Un chiffre : -4,9%. C’est le niveau de baisse qu’ont connu les cours des produits énergétiques exportés par les pays de la Cemac au premier trimestre 2024. Composés du pétrole et du gaz, les produits énergétiques font partie des deux grandes catégories formant l’indice composite des cours des produits de base (Iccpb) exportés par les Etas de la Cemac. Indice qui au 1er trimestre a connu une hausse de 6,8% après celle de 1,3% enregistrée au 4e trimestre 2023.
Ainsi, la baisse consécutive enregistrée sur les produits énergétiques est en lien avec « les affaiblissements des cours observés sur les marchés du pétrole et du gaz naturel », renseigne la note sur "l’Evolution des cours des principaux produits de base exportés par les pays de la Cemac au 1er trimestre 2024" produite par la Beac. Dans le détail, la baisse enregistrée sur l’or noir est de 1,8%, passant de 82,1 $/baril (49 634 Fcfa) au quatrième trimestre 2023 à 80,6 $/baril (48,727 Fcfa) au premier trimestre 2024. Justifiée par « le ralentissement de la demande mondiale, accompagné de l'augmentation de l'offre non-OPEP et un niveau élevé de stock américain sont les principales causes de ce déclin du prix du pétrole. En effet, les pays non membres de l'OPEP, tels que les États-Unis, le Brésil et le Canada, ont continué d'augmenter leur production de pétrole, compensant ainsi les réductions opérées par les membres de l'OPEP+ », mentionne la note de la Banque centrale.
S’agissant des prix du gaz naturel, après s’être situé à 9,64 $/Mmbtu (5 827 Fcfa) au quatrième trimestre 2023, les prix sont revenus à 8,24 $/Mmbtu au premier trimestre 2024 (4 981 Fcfa), soit une baisse de 14,5% en glissement trimestriel. Selon la Beac, cette baisse est une conjonction de plusieurs facteurs, notamment les niveaux très élevés des stocks européens, la robustesse de la production aux Etats-Unis et une demande modérée attribuable à des conditions météorologiques clémentes.

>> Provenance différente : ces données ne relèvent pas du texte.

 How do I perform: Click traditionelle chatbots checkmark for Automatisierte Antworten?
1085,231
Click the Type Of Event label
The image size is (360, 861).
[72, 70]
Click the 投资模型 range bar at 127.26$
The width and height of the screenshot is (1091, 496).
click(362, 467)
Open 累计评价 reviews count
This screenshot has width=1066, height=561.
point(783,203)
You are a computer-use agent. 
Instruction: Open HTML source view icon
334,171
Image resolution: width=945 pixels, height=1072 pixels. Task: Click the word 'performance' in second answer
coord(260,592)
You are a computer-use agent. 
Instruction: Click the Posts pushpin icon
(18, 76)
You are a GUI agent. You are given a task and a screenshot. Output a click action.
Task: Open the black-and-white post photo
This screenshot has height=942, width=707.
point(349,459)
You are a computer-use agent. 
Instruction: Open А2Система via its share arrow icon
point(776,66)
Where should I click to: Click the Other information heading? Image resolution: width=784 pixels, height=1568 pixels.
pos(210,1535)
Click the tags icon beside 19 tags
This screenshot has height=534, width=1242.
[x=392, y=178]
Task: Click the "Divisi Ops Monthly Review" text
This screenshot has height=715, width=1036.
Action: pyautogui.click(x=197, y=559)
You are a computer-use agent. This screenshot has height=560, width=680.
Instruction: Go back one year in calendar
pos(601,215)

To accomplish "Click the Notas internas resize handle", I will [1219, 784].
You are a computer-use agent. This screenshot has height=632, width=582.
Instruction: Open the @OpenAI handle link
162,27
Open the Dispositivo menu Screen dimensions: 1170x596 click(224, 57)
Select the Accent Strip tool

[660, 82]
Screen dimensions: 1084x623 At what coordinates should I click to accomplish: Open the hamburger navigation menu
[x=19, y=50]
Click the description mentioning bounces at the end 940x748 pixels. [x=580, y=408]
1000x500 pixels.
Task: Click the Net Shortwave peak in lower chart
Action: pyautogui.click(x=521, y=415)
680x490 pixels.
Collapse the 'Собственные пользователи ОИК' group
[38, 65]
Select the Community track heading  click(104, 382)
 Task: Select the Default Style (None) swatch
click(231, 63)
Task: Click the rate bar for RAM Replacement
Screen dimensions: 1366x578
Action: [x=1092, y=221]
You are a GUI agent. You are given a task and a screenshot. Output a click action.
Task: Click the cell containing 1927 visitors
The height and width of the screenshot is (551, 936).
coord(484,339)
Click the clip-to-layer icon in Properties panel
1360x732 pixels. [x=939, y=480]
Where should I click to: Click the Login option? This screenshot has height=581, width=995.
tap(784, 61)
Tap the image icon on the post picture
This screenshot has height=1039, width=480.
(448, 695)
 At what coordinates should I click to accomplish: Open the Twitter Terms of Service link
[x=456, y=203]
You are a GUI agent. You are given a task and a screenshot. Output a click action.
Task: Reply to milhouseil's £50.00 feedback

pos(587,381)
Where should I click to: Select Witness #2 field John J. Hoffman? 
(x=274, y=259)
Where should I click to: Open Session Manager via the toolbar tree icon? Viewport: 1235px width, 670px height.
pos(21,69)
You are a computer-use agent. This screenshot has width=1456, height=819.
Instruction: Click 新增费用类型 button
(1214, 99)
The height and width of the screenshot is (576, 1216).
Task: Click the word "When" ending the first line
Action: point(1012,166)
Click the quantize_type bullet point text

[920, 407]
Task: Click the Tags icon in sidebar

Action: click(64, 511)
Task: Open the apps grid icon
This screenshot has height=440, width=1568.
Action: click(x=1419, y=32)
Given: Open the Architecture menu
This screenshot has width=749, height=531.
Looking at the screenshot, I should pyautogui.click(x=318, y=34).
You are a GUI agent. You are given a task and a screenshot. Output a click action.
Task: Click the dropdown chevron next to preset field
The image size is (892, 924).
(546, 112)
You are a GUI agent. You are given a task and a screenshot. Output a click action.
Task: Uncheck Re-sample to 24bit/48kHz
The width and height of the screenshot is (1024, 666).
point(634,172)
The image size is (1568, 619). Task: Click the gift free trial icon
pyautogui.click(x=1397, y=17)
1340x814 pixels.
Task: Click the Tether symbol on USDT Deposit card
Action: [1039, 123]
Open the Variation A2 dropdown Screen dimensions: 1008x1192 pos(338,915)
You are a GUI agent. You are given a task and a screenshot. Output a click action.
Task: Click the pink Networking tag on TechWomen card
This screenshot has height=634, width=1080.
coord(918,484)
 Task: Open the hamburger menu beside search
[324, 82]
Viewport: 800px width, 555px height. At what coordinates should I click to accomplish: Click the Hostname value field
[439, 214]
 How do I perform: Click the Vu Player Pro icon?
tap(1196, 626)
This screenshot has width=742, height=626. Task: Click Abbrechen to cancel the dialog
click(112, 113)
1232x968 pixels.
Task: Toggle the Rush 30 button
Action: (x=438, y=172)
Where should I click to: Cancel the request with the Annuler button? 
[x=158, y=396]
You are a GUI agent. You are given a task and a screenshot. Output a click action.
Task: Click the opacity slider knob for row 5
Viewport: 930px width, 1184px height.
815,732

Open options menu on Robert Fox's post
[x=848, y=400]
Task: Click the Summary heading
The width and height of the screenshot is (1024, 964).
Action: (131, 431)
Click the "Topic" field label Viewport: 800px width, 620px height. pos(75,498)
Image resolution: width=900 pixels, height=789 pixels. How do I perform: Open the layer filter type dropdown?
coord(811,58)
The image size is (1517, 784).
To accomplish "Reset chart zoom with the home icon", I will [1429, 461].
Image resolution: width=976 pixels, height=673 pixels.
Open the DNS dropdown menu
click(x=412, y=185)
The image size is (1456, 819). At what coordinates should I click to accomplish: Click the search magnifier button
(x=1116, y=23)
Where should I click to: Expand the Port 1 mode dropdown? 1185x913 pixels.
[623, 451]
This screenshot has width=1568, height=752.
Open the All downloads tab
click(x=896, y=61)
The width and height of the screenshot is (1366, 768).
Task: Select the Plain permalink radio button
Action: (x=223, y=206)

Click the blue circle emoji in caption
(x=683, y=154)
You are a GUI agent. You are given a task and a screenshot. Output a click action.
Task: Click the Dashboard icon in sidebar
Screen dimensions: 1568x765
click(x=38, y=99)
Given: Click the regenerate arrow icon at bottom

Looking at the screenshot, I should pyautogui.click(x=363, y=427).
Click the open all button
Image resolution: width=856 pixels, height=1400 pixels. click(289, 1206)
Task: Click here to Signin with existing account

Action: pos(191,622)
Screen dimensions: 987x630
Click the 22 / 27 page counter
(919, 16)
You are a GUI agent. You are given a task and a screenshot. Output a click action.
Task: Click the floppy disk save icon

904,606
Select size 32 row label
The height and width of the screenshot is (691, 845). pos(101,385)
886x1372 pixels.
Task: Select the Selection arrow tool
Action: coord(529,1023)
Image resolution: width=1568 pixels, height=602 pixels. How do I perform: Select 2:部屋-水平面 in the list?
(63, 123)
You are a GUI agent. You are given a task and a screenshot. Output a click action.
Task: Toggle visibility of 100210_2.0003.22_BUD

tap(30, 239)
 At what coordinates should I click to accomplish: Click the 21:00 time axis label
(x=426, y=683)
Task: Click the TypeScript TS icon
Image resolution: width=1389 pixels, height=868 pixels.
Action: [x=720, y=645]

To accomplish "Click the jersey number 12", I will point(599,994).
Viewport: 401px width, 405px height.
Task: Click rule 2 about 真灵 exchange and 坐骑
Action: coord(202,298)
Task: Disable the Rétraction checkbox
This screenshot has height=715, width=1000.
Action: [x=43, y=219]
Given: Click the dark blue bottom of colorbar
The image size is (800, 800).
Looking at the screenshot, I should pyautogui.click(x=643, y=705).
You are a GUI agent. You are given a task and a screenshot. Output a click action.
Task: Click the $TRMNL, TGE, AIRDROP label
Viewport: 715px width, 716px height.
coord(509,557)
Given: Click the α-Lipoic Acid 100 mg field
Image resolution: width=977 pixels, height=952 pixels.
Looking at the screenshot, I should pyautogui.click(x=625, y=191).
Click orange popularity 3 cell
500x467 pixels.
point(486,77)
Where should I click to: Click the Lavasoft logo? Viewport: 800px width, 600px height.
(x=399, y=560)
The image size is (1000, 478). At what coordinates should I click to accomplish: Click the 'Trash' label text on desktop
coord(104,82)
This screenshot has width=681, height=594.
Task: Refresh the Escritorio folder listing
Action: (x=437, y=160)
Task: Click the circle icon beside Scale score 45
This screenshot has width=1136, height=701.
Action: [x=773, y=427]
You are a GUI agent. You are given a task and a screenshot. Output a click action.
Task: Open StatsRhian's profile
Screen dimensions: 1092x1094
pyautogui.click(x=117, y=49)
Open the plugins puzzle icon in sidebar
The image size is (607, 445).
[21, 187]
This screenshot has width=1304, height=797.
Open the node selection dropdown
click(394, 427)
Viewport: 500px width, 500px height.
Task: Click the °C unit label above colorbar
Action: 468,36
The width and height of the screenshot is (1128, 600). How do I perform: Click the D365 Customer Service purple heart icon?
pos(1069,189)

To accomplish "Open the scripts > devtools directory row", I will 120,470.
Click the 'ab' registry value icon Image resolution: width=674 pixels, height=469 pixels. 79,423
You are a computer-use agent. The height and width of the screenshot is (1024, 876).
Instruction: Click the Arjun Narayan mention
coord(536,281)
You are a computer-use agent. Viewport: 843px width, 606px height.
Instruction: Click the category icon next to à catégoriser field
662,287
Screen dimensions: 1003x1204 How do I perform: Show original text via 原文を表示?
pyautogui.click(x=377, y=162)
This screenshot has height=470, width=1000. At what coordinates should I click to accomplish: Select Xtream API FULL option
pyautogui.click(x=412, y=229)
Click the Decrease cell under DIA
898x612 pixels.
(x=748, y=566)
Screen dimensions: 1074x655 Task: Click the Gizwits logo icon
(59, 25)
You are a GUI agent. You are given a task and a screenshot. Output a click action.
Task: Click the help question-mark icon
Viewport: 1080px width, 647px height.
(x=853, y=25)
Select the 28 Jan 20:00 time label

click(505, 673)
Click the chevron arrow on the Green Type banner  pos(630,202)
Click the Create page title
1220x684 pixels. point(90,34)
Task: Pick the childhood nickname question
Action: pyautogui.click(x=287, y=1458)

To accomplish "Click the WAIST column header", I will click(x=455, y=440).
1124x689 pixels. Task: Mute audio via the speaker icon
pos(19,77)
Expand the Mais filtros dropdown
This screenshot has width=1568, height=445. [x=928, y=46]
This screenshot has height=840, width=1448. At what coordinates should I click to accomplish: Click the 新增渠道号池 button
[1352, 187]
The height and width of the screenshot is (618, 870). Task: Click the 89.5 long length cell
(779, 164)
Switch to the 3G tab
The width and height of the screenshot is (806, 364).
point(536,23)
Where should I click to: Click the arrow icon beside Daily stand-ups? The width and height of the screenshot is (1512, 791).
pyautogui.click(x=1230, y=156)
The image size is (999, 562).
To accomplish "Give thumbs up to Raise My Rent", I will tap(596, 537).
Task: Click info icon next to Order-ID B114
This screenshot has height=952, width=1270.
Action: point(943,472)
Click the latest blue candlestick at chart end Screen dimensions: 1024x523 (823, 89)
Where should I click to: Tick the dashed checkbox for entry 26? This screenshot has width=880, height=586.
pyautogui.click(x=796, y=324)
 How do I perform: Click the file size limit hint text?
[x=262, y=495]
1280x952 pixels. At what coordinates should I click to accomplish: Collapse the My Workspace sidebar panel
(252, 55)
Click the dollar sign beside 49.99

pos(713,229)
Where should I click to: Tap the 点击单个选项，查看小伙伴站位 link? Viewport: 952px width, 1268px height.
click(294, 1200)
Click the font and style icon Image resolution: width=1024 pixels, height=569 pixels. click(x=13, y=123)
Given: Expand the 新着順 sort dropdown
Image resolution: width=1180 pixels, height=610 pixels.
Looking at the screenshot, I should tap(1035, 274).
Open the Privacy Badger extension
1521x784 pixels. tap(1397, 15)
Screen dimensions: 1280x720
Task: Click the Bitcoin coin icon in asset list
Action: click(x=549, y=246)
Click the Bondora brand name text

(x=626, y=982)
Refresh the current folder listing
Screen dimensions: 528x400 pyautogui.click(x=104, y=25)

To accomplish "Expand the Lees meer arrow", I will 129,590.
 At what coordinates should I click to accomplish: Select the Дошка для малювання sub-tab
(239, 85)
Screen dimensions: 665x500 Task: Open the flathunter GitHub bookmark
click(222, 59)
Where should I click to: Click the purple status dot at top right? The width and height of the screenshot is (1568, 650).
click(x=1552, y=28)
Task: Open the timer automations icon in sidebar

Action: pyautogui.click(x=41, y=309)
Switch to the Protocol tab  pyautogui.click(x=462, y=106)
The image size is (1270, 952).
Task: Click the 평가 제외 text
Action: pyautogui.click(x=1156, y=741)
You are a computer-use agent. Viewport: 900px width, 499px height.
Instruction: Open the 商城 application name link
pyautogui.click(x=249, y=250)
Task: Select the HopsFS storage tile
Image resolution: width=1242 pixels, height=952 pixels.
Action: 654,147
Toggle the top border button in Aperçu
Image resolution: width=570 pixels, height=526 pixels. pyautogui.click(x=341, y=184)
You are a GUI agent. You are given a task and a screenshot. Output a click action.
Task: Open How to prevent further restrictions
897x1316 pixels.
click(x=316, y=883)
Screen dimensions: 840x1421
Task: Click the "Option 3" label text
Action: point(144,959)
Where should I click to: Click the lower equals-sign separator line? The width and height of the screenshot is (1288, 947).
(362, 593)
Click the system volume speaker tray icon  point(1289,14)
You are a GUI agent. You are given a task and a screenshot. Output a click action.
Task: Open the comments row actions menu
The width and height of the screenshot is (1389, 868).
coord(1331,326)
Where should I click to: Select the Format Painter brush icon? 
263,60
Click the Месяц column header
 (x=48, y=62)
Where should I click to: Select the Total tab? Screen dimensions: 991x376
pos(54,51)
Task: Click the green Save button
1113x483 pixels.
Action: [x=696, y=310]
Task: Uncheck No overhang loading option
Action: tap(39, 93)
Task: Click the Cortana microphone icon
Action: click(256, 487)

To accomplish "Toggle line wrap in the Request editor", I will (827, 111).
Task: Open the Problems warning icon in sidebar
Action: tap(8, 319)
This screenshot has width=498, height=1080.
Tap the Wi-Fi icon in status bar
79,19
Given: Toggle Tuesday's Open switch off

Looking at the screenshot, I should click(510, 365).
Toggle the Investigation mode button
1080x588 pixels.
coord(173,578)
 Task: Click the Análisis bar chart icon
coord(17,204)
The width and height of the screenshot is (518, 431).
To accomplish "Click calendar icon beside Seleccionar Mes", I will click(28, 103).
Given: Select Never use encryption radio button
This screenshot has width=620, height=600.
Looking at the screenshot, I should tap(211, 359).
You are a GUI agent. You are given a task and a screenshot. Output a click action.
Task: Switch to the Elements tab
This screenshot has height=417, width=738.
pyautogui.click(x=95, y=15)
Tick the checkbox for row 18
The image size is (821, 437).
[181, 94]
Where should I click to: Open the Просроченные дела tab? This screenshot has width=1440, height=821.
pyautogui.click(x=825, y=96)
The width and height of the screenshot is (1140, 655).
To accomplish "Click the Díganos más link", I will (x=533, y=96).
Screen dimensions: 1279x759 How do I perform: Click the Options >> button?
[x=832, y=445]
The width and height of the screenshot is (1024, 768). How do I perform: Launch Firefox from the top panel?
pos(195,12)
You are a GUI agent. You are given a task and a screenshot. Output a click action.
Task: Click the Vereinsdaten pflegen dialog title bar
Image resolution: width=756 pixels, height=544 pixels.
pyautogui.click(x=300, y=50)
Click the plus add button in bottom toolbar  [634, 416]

Vers une hausse des recettes pétrolières au Cameroun ?
Au vue des performances enregistrées au 1er trimestre 2024 sur la vente du pétrole par les Etats de la Cemac, on pourrait – sauf changement de cadence au courant de l’année - envisager que les recettes pétrolières camerounaises puissent connaître un statuquo contre une baisse annoncée initialement. En effet, lors de la préparation de l’exercice budgétaire en cours, le gouvernement camerounais a prévu une baisse des recettes pétrolières de l’ordre de de 195 milliards de Fcfa, soit une contraction de 25%. Si on se base sur les recettes générées en 2023 qui s’évaluent à 877 milliards de Fcfa selon le rapport sur l’économie camerounaise en 2023 du ministère de l’Economie (recettes mobilisées au 31 décembre 2023, Ndlr), les recettes pétrolières pourraient se chiffrer à 682 milliards de Fcfa en 2024. Plusieurs hypothèses étaient alors évoquées pour justifier cette baisse : la chute des cours du pétrole à 69,8 dollars/baril contre 82 dollars en 2023 et 100 dollars en 2022, la baisse de la production de pétrole brut de 9,7%, pour s’établir à 21,4 millions de barils en 2024 et un taux de change de 622,1 USD/Fcfa.
Si déjà au premier trimestre le baril de pétrole se vend à 80$/baril, ce qui est au-dessus des projections du gouvernement (69,8$/baril, Ndlr) cette hypothèse de hausse ou alors de statuquo des recettes pétrolières en 2024 semble envisageable. On peut aussi entrevoir cette hypothèse sur les perspectives faites par la Beac dans sa note. « Le prix du pétrole devrait atteindre en moyenne 84 $/baril en 2024 (contre 83 $ en 2023), avant de retomber à 79 $ en 2025, compte tenu des inquiétudes croissantes concernant le conflit au Moyen-Orient, des conditions d'approvisionnement serrées en réponse aux coupes de production de l'OPEP+ et du renforcement anticipé de l'activité industrielle mondiale », peut-on lire dans le document.